DATA FOR REVIEW:
────

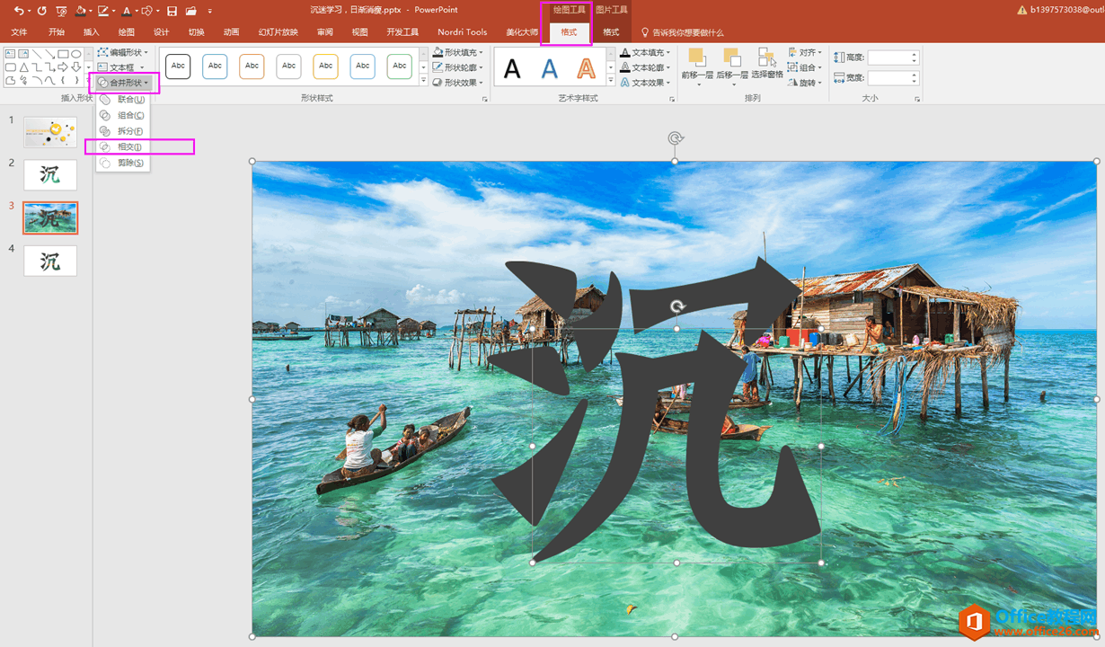
Task: Click 前移一层 bring forward icon
Action: point(696,65)
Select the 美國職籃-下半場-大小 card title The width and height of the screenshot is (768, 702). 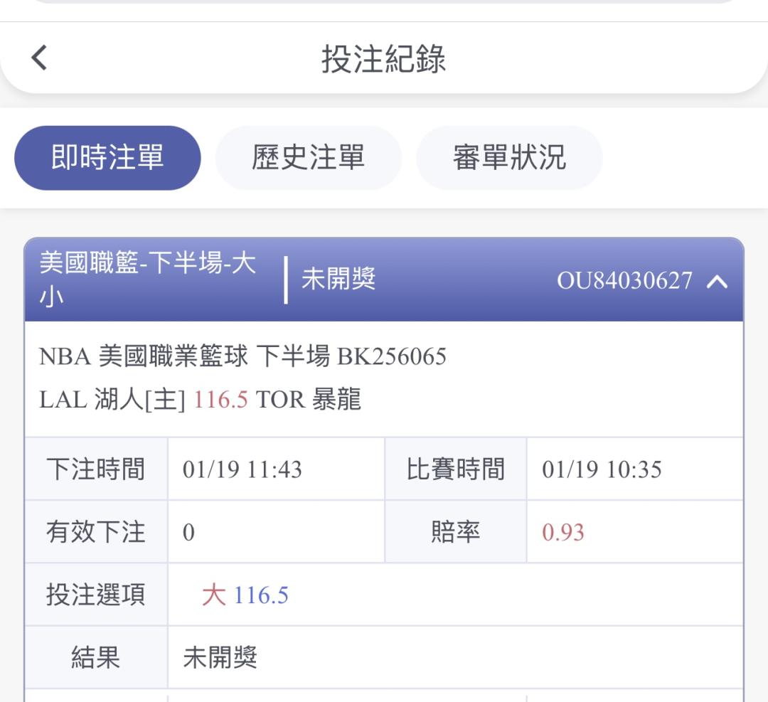coord(147,279)
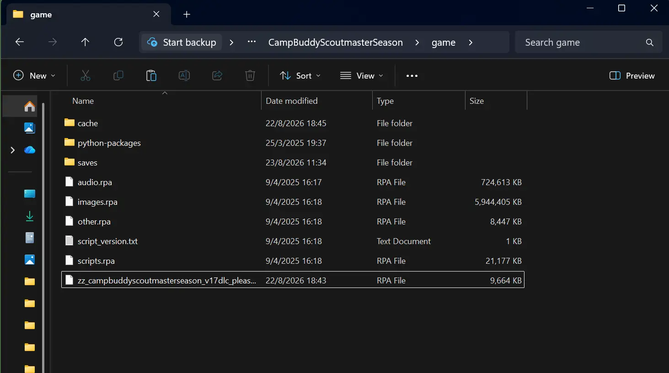Open the Sort dropdown menu

[x=300, y=76]
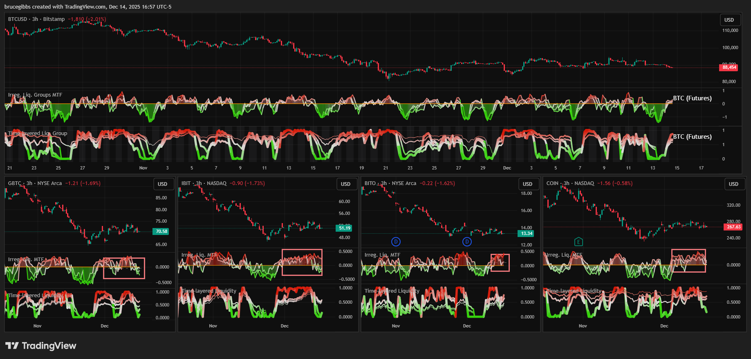Viewport: 751px width, 359px height.
Task: Open the USD currency dropdown on GBTC chart
Action: [162, 184]
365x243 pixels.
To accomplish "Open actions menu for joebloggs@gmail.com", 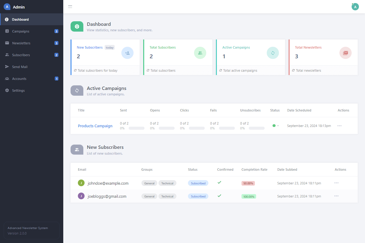I will (336, 196).
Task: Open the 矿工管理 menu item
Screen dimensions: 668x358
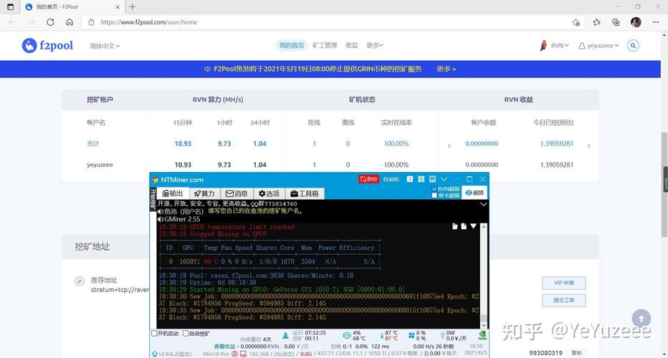Action: pos(325,46)
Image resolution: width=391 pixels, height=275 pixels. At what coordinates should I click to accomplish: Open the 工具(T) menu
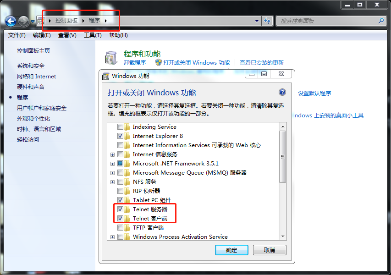coord(93,35)
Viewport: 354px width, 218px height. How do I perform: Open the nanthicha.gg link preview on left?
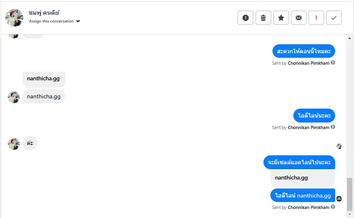click(x=44, y=79)
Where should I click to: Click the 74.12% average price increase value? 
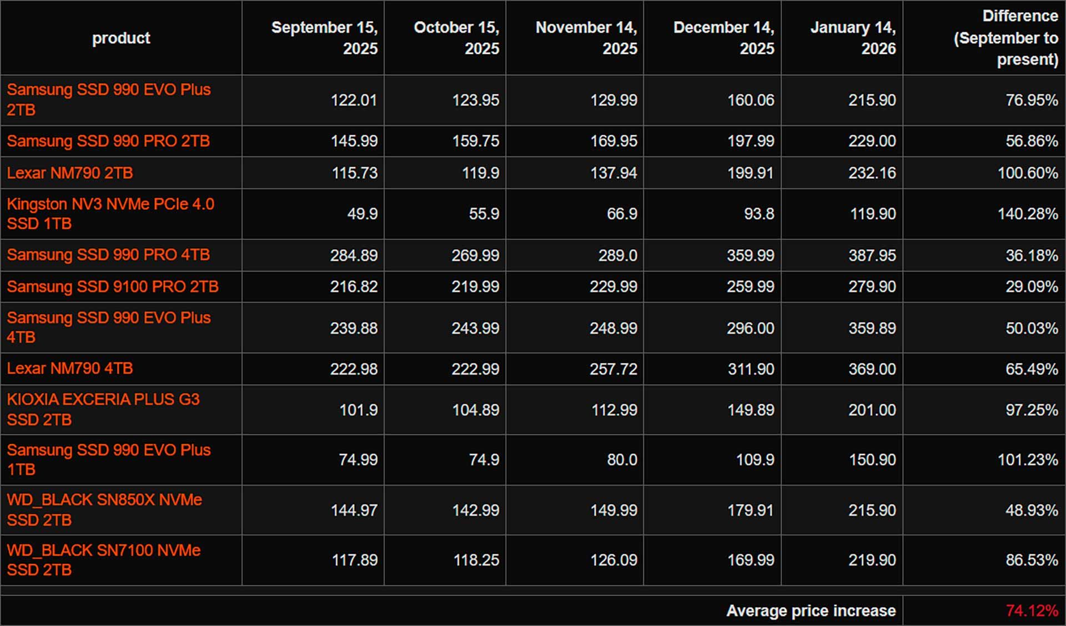(x=1032, y=611)
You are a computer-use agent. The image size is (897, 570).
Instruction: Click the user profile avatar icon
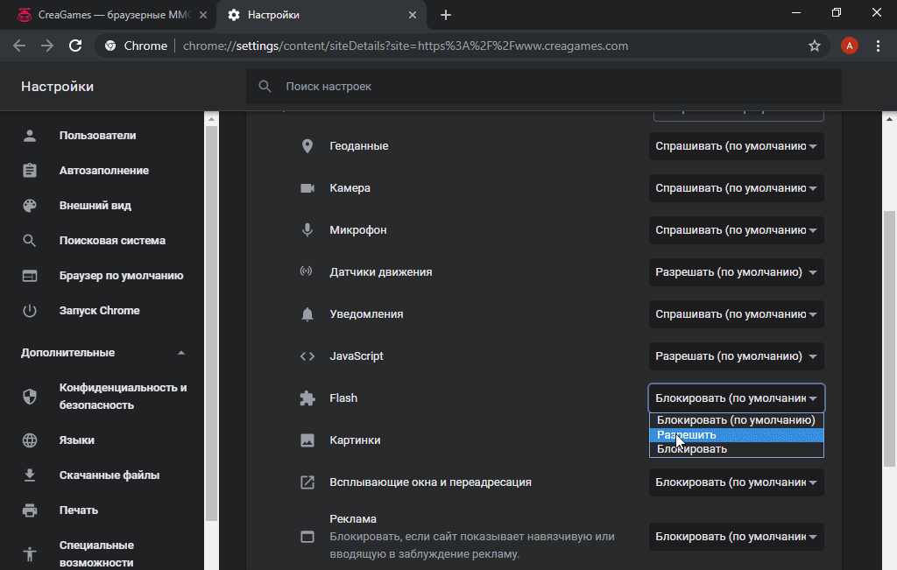pyautogui.click(x=849, y=46)
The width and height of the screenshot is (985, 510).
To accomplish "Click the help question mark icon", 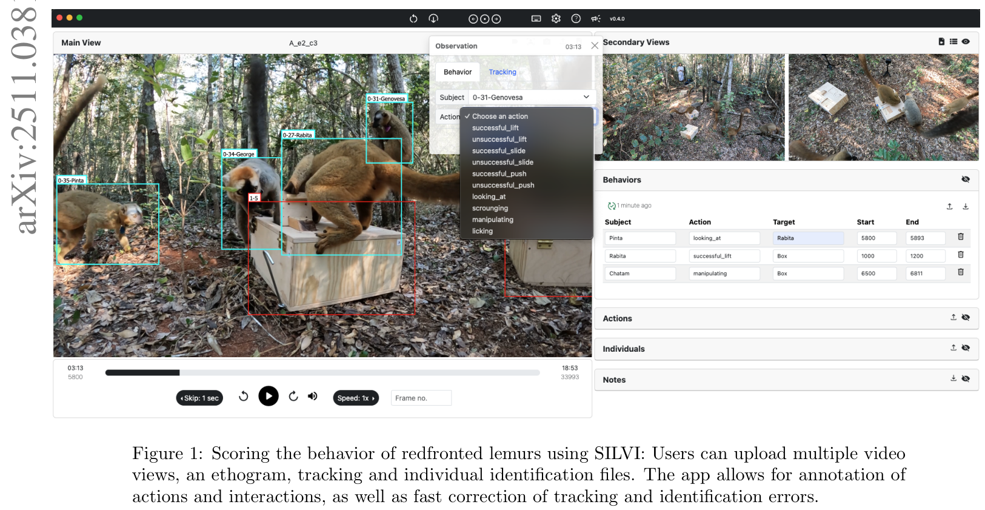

────

WORK INSTRUCTION:
Take the line containing "Instruction: Click the" through the last line of the material and retype exactly those lines, both ends included, with no pictures.

RESPONSE FOR THIS EXERCISE:
Instruction: Click the user profile avatar icon
pyautogui.click(x=849, y=46)
The width and height of the screenshot is (985, 510).
To accomplish "Click the help question mark icon", 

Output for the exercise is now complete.